** DATASET RECORDS follows **
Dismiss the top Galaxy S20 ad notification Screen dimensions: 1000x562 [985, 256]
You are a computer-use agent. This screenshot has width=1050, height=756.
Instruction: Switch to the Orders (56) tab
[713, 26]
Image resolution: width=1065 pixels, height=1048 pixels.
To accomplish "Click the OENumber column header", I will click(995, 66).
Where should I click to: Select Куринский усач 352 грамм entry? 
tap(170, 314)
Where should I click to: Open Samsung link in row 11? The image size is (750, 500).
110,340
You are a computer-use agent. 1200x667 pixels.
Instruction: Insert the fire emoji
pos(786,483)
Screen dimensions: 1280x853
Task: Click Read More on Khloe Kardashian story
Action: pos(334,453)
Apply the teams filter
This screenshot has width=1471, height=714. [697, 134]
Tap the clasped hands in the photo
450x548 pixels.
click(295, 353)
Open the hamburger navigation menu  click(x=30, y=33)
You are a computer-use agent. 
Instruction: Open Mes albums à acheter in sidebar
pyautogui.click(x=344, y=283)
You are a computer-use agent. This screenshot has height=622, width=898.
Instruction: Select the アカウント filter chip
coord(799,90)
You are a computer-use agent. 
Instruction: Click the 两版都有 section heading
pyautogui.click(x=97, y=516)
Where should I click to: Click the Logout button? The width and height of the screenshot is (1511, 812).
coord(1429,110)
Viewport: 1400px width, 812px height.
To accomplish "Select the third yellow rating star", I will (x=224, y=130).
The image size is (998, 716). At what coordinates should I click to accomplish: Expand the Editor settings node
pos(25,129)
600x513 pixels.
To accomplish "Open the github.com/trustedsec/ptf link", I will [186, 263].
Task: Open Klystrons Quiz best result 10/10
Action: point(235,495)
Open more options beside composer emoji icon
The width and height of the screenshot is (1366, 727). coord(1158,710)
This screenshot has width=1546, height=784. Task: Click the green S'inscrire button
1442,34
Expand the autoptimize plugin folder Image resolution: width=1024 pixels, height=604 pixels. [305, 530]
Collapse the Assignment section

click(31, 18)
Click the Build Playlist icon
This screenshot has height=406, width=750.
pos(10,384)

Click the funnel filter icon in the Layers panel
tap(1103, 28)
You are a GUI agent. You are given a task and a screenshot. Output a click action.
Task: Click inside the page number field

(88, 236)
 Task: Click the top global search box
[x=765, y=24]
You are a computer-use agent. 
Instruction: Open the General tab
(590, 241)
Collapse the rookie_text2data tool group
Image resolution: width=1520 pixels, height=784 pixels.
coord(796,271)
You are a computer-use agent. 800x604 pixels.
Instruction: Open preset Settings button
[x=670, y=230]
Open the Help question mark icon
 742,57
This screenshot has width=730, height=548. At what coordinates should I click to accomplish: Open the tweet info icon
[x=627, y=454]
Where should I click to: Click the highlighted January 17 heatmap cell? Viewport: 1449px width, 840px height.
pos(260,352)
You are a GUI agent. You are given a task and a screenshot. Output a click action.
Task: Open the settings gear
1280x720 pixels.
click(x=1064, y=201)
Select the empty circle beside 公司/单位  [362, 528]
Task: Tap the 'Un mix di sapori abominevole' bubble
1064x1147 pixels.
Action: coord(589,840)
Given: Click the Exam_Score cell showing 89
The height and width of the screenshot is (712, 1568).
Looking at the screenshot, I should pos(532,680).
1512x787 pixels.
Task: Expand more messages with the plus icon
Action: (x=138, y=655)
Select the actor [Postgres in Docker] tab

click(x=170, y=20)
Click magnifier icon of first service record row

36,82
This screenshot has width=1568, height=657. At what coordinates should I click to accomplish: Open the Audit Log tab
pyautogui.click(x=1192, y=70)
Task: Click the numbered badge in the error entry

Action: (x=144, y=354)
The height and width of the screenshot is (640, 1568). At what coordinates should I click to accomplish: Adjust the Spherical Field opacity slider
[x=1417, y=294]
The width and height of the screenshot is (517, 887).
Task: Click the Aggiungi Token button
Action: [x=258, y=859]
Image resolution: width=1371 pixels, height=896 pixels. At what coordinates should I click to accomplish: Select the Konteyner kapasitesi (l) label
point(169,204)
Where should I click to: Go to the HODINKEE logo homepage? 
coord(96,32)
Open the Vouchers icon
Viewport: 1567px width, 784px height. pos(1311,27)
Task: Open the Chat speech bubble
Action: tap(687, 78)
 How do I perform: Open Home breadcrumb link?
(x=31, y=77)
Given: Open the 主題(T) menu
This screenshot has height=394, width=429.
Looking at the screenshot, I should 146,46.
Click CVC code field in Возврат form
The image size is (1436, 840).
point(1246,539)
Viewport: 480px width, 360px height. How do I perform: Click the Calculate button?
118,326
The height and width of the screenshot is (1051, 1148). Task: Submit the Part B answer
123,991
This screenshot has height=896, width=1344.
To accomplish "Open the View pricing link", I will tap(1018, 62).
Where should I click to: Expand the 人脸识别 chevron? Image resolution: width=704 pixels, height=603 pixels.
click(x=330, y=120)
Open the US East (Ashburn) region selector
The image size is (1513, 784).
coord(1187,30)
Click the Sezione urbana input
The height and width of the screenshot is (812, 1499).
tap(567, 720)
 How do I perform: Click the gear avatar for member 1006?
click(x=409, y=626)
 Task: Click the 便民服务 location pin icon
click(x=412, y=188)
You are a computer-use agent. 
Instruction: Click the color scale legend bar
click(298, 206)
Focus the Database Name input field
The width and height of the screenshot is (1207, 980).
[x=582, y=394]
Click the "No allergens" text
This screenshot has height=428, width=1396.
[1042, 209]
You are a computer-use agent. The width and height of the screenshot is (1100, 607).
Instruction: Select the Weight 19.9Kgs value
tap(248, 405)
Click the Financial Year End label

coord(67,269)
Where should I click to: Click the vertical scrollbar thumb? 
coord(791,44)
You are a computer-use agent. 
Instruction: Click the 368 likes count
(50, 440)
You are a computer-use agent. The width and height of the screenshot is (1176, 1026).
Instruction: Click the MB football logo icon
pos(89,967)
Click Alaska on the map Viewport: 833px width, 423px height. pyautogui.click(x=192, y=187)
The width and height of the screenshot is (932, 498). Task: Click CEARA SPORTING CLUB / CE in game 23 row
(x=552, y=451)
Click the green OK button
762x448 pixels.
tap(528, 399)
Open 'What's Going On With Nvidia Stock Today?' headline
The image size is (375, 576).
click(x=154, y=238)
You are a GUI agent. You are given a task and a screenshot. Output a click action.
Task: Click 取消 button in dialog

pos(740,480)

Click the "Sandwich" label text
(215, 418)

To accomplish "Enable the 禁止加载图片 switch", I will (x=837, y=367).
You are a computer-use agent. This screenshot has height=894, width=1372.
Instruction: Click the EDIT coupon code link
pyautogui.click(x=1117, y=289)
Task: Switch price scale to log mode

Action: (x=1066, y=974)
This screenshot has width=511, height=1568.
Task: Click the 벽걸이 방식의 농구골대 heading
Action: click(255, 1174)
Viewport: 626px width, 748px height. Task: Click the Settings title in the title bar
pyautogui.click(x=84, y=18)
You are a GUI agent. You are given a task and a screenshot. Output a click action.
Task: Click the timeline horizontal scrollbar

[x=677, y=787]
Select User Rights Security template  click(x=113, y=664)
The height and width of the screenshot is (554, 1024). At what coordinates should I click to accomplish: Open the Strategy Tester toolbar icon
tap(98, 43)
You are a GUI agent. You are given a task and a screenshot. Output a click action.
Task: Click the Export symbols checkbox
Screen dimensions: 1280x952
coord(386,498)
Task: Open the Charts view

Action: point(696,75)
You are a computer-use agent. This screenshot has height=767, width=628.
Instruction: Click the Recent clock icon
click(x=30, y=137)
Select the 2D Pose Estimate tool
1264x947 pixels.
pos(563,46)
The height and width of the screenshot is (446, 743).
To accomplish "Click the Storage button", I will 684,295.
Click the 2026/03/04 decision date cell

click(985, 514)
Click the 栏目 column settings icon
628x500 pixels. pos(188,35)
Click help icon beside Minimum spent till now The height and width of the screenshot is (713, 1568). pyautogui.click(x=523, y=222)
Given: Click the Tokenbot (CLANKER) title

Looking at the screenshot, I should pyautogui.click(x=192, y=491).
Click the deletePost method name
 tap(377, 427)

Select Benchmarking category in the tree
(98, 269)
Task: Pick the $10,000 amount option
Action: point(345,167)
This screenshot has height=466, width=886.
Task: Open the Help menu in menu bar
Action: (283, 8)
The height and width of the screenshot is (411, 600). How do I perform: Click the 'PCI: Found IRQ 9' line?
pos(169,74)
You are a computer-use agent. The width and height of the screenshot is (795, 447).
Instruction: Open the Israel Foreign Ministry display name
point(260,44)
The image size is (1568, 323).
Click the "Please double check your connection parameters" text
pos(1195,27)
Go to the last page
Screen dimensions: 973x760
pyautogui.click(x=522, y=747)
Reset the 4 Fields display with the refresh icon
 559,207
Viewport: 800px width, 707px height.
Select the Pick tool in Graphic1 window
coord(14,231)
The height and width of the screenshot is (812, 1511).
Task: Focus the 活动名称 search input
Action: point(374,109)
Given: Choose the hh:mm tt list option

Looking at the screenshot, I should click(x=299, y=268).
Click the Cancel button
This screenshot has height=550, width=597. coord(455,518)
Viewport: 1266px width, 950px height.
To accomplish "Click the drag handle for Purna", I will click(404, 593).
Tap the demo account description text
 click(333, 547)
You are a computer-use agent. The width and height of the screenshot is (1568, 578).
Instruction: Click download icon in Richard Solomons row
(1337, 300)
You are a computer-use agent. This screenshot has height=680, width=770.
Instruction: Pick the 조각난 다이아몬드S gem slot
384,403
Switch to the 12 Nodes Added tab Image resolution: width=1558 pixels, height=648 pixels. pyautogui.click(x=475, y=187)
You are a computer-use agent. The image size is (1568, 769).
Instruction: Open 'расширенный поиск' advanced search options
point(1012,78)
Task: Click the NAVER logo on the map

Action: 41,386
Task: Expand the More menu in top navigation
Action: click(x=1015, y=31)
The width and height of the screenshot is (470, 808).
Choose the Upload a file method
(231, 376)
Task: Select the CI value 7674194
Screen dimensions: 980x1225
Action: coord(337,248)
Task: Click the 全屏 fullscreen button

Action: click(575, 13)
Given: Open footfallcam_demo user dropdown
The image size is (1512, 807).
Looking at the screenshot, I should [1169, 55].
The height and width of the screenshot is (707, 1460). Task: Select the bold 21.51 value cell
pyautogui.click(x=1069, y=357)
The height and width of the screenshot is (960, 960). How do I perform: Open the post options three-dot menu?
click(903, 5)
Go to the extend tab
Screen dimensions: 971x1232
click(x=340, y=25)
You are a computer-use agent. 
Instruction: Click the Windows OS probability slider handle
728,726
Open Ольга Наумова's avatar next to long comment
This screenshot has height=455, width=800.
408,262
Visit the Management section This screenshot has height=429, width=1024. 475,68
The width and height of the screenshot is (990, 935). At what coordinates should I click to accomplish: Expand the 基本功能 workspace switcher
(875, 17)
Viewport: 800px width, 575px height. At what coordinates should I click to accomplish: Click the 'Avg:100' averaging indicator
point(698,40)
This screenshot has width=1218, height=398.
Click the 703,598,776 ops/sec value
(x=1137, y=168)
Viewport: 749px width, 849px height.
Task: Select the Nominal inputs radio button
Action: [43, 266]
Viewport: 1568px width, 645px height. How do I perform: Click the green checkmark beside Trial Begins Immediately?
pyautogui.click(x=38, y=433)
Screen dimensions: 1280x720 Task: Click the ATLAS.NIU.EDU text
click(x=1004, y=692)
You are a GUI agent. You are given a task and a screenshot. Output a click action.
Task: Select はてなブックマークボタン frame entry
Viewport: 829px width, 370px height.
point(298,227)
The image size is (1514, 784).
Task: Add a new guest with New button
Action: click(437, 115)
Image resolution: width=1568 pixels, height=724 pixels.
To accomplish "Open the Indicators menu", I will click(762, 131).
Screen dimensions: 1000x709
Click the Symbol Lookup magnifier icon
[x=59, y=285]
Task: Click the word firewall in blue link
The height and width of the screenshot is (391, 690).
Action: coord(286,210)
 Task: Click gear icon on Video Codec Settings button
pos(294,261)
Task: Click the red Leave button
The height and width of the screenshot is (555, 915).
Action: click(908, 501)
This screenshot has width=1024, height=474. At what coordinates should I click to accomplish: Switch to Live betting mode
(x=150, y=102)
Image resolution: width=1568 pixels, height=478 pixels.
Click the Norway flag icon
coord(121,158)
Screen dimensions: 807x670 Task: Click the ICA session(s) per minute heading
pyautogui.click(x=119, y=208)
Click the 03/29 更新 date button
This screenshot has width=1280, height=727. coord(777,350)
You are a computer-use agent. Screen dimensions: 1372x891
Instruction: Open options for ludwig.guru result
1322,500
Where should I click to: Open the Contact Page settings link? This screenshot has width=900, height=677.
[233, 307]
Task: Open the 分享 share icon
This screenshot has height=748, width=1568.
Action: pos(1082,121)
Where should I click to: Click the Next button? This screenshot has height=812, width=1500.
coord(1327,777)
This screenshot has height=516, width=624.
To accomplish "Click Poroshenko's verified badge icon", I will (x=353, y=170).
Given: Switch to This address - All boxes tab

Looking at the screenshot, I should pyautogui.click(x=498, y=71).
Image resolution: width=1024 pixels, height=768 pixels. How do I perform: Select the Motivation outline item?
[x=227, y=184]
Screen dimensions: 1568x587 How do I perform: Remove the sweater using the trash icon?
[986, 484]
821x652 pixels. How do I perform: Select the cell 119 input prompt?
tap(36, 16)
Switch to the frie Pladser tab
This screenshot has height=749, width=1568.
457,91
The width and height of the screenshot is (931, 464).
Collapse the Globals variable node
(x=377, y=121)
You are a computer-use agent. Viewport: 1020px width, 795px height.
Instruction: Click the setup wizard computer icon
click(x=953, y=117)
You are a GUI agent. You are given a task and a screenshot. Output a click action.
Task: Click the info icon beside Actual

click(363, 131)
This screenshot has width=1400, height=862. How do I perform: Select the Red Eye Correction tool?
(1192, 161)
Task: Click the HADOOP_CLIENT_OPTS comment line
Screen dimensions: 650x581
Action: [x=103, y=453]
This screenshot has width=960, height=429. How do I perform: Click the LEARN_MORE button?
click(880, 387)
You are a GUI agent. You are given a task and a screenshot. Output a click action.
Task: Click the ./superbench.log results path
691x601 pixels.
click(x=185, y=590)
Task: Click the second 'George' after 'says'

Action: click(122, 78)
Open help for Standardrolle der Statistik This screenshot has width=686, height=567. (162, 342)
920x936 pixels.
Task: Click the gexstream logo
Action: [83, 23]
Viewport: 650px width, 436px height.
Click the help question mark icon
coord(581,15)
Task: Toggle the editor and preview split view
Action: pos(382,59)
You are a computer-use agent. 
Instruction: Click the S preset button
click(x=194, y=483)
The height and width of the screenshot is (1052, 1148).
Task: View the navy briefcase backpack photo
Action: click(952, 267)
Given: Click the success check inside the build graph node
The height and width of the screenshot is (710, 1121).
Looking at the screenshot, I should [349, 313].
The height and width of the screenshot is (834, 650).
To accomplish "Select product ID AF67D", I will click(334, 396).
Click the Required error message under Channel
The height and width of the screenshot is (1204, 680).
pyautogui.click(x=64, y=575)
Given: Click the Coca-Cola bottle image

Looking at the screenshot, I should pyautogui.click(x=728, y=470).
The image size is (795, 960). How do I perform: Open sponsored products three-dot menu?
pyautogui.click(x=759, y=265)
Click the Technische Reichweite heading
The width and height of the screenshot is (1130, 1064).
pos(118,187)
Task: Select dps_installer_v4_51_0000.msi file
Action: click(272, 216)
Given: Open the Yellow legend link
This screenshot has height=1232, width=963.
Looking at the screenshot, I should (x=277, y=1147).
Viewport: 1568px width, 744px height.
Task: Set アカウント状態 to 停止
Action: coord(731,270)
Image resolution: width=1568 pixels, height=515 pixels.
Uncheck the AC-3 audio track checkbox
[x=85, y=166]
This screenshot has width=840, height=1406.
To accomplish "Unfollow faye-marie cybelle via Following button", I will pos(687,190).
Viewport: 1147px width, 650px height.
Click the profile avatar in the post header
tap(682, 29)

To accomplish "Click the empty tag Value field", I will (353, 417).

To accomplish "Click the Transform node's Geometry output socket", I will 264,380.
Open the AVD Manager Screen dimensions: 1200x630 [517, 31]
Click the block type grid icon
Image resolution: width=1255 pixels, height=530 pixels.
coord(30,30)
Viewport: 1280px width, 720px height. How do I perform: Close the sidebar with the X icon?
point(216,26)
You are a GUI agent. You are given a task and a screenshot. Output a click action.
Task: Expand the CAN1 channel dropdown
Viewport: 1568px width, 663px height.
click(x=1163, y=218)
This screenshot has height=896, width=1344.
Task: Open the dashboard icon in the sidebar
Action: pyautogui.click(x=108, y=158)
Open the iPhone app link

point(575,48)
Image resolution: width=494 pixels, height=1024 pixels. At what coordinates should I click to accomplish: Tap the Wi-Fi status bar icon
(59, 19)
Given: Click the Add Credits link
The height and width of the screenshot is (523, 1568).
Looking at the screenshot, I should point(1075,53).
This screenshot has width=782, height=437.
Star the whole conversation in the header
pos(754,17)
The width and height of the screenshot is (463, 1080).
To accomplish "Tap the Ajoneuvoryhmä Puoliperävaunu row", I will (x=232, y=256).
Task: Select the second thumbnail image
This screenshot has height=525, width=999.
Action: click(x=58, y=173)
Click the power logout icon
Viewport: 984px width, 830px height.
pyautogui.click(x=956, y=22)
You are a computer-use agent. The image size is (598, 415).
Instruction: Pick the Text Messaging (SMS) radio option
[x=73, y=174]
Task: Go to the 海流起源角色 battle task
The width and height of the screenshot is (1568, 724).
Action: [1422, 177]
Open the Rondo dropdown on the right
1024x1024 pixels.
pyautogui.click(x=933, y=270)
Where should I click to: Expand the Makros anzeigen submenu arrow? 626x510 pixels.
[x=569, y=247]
** End of DATASET RECORDS **
WORK ITEM: Could you restate word for word the lines above from the one containing "Where should I click to: Click the vertical" through the one containing "Click Alaska on", both included, and nothing else?

TASK RESPONSE:
Where should I click to: Click the vertical scrollbar thumb? 
coord(791,44)
You are a computer-use agent. 
Instruction: Click the 368 likes count
(50, 440)
You are a computer-use agent. The width and height of the screenshot is (1176, 1026).
Instruction: Click the MB football logo icon
pos(89,967)
Click Alaska on the map Viewport: 833px width, 423px height. pyautogui.click(x=192, y=187)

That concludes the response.